Saturday, August 30, 2014

Back From South Africa! Successful talk and Excellent Workshop

 Two weeks ago, I was invited to deliver a talk and a workshop at AgileAfrica 2014. In fact, this year's edition of the conference is amazing. It is very well organized, the venue is great, and most important, the content of the conference was very well selected.

Joburg from the conference hotel roof. A place full of life!

How to Fail with Agile

My talk was about How to Fail with Agile. Several years ago, I have written an article about this topic at Scrum Alliance, which listed some failure patterns in agile practice adoption. But, after more years of experience, I have designed this talk into two parts:
  • Failure to adopt the agile mindset: Successful agile transformation requires a mind-shift from traditional/fixed mentality to responsive/adaptive mentality. This is why I say that agile adoption is a transformation project of persons, not processes, tools, or customers! If persons fail to change the way they think about software development, it is likely they'll fail to apply scrum, use tools, or convince their customers to be more collaborative.
  • Failure to adopt some agile practices: Even if people are succeeding in adopting the adaptive and agile mentality, they may still fail in adopting practices. The main reason in my opinion is that the team does not grasp the value of practices. The second reason is implementing one practice while it will never succeed except with another practice. I called this twin practices. 

Sustainable Legacy Code Refactoring Workshop

I have also conducted a one-day refactoring workshop, which I used to deliver in Egypt for many years now. However, in South Africa, I have introduced several changes to the way the workshop is delivered. This, in my opinion, was a turning point in the workshop effectiveness!
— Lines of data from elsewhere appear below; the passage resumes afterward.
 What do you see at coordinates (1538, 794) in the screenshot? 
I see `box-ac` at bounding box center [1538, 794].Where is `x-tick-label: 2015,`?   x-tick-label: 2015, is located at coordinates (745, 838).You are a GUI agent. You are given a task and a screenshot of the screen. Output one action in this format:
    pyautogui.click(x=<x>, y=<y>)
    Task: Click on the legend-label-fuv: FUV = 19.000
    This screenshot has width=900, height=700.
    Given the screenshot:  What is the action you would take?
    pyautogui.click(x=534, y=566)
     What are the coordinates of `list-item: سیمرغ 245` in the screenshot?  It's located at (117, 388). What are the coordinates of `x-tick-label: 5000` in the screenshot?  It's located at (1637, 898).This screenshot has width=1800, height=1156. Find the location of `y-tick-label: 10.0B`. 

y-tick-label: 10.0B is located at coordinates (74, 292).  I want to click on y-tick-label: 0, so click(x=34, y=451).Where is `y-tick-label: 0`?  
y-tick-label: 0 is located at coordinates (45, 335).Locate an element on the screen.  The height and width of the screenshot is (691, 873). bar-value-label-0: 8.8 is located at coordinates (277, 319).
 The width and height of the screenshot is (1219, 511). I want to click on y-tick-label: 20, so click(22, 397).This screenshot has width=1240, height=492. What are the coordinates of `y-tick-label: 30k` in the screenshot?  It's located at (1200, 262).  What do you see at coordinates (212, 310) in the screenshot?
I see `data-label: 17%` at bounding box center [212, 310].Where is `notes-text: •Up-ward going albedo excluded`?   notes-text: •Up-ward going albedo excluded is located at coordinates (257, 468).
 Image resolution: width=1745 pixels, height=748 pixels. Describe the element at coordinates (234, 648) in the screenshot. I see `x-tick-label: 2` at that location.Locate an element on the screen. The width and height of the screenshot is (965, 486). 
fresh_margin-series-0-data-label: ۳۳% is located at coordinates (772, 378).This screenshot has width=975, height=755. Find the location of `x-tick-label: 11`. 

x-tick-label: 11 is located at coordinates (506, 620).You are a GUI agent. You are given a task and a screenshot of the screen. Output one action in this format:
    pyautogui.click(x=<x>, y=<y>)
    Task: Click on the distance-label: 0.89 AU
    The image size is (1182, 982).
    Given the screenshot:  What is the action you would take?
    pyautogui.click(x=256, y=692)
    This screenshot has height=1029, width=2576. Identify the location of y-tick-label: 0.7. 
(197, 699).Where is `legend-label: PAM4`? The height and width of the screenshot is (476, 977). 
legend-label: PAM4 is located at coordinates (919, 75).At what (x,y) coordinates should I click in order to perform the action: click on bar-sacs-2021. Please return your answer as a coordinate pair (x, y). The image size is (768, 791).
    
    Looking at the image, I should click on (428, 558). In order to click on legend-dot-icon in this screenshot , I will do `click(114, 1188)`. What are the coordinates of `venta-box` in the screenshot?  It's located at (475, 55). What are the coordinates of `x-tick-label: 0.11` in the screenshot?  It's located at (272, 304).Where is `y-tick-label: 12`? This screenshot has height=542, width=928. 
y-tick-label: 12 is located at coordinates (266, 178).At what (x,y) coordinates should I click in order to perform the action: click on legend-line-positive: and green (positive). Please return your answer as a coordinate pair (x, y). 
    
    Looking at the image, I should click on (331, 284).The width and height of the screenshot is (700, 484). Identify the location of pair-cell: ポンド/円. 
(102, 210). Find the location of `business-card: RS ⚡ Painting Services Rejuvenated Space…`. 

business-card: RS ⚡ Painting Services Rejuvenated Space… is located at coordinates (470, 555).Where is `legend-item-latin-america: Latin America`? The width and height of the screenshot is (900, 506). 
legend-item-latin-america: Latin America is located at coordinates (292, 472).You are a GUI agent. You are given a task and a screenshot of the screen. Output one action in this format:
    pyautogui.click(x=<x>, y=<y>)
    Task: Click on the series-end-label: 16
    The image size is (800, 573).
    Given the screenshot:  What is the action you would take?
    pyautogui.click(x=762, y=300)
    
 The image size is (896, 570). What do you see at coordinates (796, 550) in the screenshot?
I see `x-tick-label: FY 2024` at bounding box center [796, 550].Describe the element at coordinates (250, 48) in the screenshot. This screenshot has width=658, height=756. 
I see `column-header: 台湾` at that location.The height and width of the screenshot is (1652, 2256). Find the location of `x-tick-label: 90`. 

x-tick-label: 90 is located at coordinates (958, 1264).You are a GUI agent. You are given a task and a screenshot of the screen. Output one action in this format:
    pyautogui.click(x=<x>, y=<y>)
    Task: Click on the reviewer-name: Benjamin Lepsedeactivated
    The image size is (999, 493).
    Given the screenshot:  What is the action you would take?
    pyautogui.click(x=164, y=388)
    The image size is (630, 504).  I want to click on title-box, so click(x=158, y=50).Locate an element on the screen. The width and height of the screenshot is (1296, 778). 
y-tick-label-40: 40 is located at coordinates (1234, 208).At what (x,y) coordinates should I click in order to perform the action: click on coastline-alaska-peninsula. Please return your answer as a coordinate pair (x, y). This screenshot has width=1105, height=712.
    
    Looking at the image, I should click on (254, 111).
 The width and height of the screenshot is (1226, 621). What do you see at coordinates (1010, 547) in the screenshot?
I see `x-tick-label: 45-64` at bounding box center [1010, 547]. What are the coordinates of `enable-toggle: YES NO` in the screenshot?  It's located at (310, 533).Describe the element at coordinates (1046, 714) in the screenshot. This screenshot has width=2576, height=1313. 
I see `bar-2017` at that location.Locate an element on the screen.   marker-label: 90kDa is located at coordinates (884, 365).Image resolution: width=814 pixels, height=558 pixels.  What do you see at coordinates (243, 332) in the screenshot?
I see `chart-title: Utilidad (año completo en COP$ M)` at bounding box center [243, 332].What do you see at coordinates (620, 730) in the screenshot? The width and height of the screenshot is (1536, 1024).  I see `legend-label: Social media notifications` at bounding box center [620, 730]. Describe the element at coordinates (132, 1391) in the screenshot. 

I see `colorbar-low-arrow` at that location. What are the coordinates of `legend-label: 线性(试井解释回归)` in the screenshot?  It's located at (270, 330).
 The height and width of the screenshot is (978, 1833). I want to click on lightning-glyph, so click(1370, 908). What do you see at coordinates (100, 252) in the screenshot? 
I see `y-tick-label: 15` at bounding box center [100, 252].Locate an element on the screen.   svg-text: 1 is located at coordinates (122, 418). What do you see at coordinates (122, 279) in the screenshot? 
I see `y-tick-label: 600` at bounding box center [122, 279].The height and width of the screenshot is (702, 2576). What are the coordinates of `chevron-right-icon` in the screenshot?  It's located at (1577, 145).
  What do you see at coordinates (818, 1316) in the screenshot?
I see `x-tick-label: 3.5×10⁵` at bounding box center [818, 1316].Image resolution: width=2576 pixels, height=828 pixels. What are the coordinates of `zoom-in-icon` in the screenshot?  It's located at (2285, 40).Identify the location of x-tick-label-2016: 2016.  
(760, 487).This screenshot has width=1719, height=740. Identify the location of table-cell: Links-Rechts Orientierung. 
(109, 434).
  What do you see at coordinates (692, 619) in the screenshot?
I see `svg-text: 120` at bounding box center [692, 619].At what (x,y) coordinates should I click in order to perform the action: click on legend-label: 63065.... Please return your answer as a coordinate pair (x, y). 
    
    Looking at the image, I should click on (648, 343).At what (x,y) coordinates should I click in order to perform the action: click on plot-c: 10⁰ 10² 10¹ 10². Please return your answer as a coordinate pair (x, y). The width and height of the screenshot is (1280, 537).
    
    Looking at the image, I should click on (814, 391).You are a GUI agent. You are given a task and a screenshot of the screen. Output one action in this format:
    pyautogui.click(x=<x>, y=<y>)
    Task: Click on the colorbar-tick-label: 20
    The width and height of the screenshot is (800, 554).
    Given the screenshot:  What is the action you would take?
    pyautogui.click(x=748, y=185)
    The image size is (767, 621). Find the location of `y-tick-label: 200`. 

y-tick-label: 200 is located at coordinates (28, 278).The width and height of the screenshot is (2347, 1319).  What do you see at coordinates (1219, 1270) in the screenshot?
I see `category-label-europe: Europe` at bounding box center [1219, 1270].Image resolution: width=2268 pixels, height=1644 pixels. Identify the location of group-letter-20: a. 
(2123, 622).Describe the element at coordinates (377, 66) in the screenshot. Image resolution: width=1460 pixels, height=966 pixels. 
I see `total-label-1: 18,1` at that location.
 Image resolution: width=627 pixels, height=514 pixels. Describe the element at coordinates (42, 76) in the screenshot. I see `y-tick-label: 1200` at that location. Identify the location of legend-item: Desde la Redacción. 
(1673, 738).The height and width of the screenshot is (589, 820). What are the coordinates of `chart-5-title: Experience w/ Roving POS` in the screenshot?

In this edition of the workshop, I tried to resolve many issues faced  in previous rounds. For example, issues with tools setup, being overwhelmed with the too many questions and issues faced by trainees, unable to track the progress of individuals doing the exercises; sometimes, I completely lost several attendees who check out from the exercise due to issues they face.

These are some of the ideas I tried:

Working in pairs was a great enabler. Even if you are a genius, you will need someone to remind you with a missing semicolon or an open bracket!

A task board for every pair, in which they show their progress with the workshop exercises. This gave me visibility of progress and problems, and enabled me adjust the pace accordingly.

On-Wall Reference. A technique that I used to help the trainees. They can instantly get help about possible refactorings that they may apply to work with exercises. 
I have also introduced several key enhancements in the workshop, like writing detailed step-by-step guidelines, adding breaks in which I explain key concepts in between exercises, working in iterations, and some other enhancements in the training content.

Here are some of the written feedback which I received from the workshop attendees:
  • A very enlightening workshop! The importance of refactoring code was greatly realized during this workshop 
  • A very informative workshop. Very useful. Will try to incorporate the lessons learned 
  • Great workshop. would be advantageous if it was spread out to two days. This would allow people to put to practice the tools and material learn. We then could see how we’ve absorbed the material better. 
  • Helpful workshop. Fully appreciated the importance of code refactoring techniques 
  • Very instructive course. I have learned how to refactor a code using modern tools than manual refactoring.
  • Awesome workshop. Thanks Amr !!
Actually, it was amazing to receive all this positive feedback al7amdulillah (thanks for Allah). Soon inshaAllah, I will plan several other public rounds in Egypt and the Middle East.